### PAGE TEXT
+++
My hon. Friend is right to point out that NICE is considering today in its board meeting thresholds for the introduction of new medicines. What I would not do, however, is share his concern that it will necessarily lead to delay in their take-up. In essence, it will provide NHS England with greater commercial flexibility to negotiate with drugs companies that propose to introduce a drug that may cost more than £20 million in a full year. It will give NHS England more time to negotiate a lower price with the pharma company. That should not, in and of itself, lead to either delay or less take-up.
I am aware of the concerns, expressed by my hon. Friend, other Members and some charities in a national newspaper today, about the joint NICE and NHS England consultation on the proposed changes to the appraisal and adoption of new technologies. There have been suggestions by Opposition Members that this is rationing of NICE-approved medicines. I assure the House that that is not the case. Patients will continue to have the right to NICE-recommended drugs, as enshrined in the NHS constitution. The proposals are intended to ensure that patients benefit from even faster access to the most cost-effective treatments, while addressing issues of affordability as well as effectiveness.
+++
### PROVIDED INFORMATION
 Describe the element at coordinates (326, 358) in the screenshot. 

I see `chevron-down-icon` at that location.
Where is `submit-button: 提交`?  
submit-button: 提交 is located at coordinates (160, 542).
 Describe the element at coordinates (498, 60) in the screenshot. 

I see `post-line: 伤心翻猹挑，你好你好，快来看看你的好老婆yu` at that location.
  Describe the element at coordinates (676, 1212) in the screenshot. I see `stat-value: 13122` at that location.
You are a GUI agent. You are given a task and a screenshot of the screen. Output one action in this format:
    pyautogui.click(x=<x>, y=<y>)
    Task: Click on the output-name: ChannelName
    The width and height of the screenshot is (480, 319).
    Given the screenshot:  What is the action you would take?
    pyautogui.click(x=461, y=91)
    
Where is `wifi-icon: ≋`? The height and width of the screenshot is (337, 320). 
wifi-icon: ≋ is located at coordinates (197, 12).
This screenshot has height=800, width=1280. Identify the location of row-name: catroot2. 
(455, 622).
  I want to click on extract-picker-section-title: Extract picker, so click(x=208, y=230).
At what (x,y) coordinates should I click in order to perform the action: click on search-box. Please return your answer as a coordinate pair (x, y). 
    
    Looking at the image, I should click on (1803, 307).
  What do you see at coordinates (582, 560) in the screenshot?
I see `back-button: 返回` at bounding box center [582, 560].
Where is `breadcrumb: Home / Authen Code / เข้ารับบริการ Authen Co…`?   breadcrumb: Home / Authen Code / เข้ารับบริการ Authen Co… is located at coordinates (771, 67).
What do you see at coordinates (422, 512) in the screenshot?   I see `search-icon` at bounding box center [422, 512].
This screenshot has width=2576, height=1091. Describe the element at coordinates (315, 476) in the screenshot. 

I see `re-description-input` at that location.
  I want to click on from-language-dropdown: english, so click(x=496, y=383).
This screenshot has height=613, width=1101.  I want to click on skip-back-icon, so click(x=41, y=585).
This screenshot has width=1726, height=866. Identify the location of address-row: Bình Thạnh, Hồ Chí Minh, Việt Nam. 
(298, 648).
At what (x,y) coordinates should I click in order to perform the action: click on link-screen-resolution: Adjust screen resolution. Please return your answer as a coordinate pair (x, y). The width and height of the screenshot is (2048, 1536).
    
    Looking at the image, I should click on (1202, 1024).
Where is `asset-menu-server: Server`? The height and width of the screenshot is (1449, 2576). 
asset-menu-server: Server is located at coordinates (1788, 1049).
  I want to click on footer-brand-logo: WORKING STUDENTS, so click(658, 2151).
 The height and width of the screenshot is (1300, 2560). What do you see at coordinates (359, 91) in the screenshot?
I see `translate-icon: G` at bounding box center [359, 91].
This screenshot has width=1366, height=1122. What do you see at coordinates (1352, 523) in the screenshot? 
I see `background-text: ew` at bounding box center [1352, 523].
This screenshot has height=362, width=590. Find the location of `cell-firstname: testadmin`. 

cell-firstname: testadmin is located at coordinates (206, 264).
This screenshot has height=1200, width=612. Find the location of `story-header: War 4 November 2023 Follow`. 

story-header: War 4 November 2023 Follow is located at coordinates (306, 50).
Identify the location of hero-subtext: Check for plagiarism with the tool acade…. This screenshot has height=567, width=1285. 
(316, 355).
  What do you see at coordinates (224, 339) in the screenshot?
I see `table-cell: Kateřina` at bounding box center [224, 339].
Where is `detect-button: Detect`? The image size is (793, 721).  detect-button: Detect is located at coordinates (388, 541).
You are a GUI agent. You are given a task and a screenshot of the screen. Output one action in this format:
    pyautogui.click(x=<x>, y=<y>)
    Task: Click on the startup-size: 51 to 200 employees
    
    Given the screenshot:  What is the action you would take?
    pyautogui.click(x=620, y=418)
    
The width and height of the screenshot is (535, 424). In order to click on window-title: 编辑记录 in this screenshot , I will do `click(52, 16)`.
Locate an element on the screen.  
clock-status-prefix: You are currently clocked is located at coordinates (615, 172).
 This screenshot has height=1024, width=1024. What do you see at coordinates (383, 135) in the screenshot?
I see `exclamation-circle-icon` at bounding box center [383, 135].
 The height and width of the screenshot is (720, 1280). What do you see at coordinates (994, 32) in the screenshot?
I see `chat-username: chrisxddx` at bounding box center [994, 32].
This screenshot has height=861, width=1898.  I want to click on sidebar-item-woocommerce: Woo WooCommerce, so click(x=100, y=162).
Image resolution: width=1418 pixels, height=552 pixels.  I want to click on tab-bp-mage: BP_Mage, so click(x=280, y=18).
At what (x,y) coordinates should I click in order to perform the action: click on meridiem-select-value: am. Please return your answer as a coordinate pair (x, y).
+++
### PROBLEMS AND TASKS
1. Can you retype, word for word from the NICE statement, the part that opens with the words containing "My hon. Friend is" and closes with "or less take-up."?
2. Answer these questions from the NICE statement:
(a) What annual cost of a drug is named as the level above which NHS England gains more time to negotiate?
(b) Where is patients' right to NICE-recommended drugs said to be enshrined?
(c) Which two bodies are running the consultation on the proposed changes?
3. How would the NICE statement go on? Carry it on from the point where it stops.

### RESPONSES IN ORDER
1.
My hon. Friend is right to point out that NICE is considering today in its board meeting thresholds for the introduction of new medicines. What I would not do, however, is share his concern that it will necessarily lead to delay in their take-up. In essence, it will provide NHS England with greater commercial flexibility to negotiate with drugs companies that propose to introduce a drug that may cost more than £20 million in a full year. It will give NHS England more time to negotiate a lower price with the pharma company. That should not, in and of itself, lead to either delay or less take-up.

2.
(a) More than £20 million in a full year.
(b) In the NHS constitution.
(c) NICE and NHS England.

3.
Let me be very clear: Lords amendment 3 would not impact on the proposals; the NHS will continue to fund a product approved by NICE, in line with NICE recommendations. I also remind Members that NICE and NHS England are making the changes to address concerns about the affordability of high-cost new drugs and other technologies that were raised by the Public Accounts Committee, which is chaired by Meg Hillier.
I have read the suggestion by the Opposition that the NICE and NHS England proposals would be contrary to our intent to increase the uptake of new medicines. As I said to my hon. Friend Dr Murrison, that is false. In reality, last year saw spend on medicines grow more quickly than in any of the past 10 years, as we seek to secure rapid access to new medicines for patients.
Access to medicines is primarily dependent on clinicians’ choices about what is best for their patients. Clinicians need to be aware of new medicines and persuaded that they may be a better option for their individual patients, taking into account other conditions each patient may have and other medicines they are taking. We need to change the culture and behaviour of those clinicians who may be reluctant to use innovative medicines, and legislation is not the right way to effect behaviour change in the NHS.